>
江斯淮安抚她:“你不用太担心,我应该没有伤到要害。”
“所以不会有什么大事。”
“只是看着比较严重而已。”
他笑着安慰她,摆出一个轻松的语气说,“我有没有和你说过我在美国还受过枪伤?那时候都没什么大问题……”
“江斯淮,你不用这么在意我的情绪,我也是个成年人,我可以和你一样理智的解决好状况。”
“我不是小朋友了。”
书别过脸,即便如此,她声音还是能听得出一点颤音。
她的眼圈微微发红,不仅仅是为眼前的伤,更是为他百般体贴的心思,明明是自己受伤,还要来照顾她的情绪。
听着他用平静无波的语气讲述在美国受到的伤,她的心里既无奈又心疼。
江斯淮,你究竟是怎样的成长环境,让你对伤痛开始麻痹,甚至连索要疼惜的手段都失去。
江斯淮敛下眸,视线低垂着落在她紧握住手机的手,因为用力而发白的指尖,明明都已经发颤,却还要强装镇静地让他别担心。
他轻轻笑了出来,又因为拉扯到伤口,不得不皱住眉。
“才22岁,可不就是个小朋友么?”
“你别总把我当小孩。”书悦蹙起眉头,不喜欢江斯淮这幅总是下意识照顾她的姿态。
他们只是有五岁的年龄差而已,比起被照顾,她更想江斯淮认识到她是独立的、足以站在他身边的。
只有这样,他才会爱她。
而不是出于关心、责任或是担当。
但现在显然不是想这些的时候,江斯淮的脸肉眼可见的发白,垂在身侧的指尖用力握住床单,傍晚港岛进入晚高峰,日暮之下的车流不停,连着急促的鸣笛声,听的人格外心烦意乱。
江斯淮安抚着握住她的手。
他轻轻说:“别太担心,我睡会。”
书悦从嗓子里溢出一声“嗯”,很快,她又用力反握住他的手,在他临闭眼前赶紧说了一句,“手机密码,你还没告诉我。”
江斯淮看着她说:“是我们在布达佩斯相遇的一天。”
他就这样看着她颤抖的指尖,心里忍不住想,如果不是因为太紧张,她又怎么会忘记那些存在他手机里的联系人,明明她的手机里也有同样的一份联系方式?

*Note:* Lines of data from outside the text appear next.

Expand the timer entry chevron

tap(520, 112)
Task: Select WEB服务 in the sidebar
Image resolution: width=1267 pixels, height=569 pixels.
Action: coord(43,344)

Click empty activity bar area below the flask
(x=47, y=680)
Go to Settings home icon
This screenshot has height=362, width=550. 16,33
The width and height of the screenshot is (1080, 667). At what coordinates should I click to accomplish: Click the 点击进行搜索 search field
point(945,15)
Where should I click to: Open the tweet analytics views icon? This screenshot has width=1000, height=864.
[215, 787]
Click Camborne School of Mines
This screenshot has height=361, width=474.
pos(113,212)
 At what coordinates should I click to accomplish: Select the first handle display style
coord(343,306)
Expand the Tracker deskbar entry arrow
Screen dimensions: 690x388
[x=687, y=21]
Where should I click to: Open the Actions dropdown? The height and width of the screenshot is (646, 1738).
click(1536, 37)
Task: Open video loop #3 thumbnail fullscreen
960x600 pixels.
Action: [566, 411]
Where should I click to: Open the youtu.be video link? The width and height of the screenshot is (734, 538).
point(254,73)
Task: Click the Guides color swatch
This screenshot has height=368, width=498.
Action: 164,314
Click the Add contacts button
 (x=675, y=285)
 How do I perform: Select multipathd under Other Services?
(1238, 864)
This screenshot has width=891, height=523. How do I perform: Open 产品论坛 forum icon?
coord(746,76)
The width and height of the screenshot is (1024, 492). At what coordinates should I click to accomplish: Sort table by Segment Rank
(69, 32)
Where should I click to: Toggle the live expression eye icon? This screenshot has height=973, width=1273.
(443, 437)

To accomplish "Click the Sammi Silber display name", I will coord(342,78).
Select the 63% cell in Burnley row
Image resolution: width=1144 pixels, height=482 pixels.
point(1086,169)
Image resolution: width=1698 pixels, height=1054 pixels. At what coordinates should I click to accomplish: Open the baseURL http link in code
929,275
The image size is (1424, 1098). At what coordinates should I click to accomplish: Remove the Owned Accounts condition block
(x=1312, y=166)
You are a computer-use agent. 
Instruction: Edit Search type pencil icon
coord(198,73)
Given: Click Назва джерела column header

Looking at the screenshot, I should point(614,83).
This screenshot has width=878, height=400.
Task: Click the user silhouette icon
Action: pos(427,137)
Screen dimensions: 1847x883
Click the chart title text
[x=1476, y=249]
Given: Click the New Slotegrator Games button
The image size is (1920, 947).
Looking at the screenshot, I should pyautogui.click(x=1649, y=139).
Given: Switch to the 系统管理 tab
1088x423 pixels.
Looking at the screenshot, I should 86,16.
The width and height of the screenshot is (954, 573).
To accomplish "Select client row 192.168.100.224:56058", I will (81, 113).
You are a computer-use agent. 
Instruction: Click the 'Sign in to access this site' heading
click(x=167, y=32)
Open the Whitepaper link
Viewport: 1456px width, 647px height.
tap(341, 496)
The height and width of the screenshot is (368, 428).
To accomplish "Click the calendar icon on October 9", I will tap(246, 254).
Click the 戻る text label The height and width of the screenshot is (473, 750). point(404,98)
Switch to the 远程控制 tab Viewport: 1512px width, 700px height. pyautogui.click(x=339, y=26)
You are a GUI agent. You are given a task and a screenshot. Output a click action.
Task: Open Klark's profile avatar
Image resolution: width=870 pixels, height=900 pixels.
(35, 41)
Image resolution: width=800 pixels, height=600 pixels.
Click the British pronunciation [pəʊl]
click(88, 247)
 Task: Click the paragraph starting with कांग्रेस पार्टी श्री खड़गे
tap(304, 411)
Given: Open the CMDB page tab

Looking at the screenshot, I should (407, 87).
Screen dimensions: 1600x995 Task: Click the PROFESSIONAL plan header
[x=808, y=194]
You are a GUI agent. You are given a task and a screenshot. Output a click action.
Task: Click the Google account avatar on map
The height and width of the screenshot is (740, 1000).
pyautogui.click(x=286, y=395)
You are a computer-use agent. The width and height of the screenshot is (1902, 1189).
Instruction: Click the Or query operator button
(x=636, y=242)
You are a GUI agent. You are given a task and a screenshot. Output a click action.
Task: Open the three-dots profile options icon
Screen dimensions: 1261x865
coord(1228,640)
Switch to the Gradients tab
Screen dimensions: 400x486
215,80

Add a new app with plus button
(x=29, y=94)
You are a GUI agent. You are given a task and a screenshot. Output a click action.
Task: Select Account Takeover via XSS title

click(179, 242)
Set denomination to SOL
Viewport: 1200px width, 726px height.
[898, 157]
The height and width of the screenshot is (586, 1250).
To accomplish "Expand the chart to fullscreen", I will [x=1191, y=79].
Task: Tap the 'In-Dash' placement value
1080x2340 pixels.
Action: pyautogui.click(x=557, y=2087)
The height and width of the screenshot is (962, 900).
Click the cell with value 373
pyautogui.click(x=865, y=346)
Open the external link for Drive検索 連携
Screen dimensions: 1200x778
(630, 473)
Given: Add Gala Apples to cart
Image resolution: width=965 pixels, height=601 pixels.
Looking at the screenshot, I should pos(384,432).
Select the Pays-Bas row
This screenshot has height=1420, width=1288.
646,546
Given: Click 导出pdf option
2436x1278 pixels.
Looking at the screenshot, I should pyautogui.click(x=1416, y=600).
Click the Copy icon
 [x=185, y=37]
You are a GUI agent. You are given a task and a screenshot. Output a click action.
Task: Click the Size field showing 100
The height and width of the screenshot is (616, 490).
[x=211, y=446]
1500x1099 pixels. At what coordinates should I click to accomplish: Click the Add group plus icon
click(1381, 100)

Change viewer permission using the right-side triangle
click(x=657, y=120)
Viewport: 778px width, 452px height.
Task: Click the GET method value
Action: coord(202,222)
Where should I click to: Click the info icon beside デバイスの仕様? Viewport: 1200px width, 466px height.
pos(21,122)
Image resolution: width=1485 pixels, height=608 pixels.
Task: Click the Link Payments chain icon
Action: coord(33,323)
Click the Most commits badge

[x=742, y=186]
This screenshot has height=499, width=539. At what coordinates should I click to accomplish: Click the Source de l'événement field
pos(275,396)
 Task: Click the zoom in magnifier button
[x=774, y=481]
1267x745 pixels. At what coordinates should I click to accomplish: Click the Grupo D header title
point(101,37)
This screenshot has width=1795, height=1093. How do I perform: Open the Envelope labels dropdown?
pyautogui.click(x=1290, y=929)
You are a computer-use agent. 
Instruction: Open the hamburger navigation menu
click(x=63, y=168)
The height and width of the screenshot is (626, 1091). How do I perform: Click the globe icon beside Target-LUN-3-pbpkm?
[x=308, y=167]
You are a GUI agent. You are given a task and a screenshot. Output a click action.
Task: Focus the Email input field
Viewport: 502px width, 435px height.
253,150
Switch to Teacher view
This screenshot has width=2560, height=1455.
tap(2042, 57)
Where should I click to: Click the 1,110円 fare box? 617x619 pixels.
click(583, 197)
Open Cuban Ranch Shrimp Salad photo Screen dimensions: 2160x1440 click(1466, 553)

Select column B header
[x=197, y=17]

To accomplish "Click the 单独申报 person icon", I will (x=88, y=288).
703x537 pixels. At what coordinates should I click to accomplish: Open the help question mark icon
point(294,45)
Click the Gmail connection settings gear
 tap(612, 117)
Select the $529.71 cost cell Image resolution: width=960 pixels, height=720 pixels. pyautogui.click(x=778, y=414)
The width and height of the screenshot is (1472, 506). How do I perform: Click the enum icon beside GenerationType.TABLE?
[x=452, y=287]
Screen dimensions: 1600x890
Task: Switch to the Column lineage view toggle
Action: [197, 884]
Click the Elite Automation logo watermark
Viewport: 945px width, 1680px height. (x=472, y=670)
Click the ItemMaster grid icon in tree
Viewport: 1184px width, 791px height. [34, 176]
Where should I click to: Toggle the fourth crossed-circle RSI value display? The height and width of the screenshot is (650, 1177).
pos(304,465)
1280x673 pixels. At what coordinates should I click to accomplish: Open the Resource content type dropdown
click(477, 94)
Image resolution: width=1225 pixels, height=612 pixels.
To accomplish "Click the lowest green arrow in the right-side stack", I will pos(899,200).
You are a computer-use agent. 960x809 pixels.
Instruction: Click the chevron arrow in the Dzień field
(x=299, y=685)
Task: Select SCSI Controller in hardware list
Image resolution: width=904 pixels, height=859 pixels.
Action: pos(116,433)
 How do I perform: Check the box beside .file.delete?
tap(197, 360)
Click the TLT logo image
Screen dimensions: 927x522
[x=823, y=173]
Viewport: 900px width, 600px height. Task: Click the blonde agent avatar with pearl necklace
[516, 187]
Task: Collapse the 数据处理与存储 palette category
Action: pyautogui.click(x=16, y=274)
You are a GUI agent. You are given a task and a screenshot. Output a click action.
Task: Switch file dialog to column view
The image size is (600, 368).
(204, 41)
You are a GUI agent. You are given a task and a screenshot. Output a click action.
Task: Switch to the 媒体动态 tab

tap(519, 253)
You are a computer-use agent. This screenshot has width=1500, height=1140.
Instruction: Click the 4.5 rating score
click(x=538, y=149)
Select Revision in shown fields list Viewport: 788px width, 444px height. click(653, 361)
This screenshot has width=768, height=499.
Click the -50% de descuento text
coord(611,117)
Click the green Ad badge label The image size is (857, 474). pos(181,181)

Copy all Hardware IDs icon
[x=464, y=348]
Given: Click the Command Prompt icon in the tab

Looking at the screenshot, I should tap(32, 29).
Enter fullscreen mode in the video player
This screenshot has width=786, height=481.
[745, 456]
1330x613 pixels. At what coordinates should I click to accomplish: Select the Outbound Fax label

书悦输密码的指尖忽然顿住,很快,她在屏幕里输入1217四个数字。
她忍不住低头看向江斯淮已经沉睡的脸庞,原来那场跌入暮色的邂逅,怀念的人不止是她一个。
书悦忽然意识到江斯淮并不是沉睡,而是因为失血过多而陷入的昏迷。
她身上忽然激起一阵冷汗,下意识捏紧他的手心,在耳边一遍又一遍呼唤他的名字。
江斯淮吃力地抬起眼皮,被推进急救室的前一刻,他抬起手臂,用干净的那只手抹掉她的眼泪。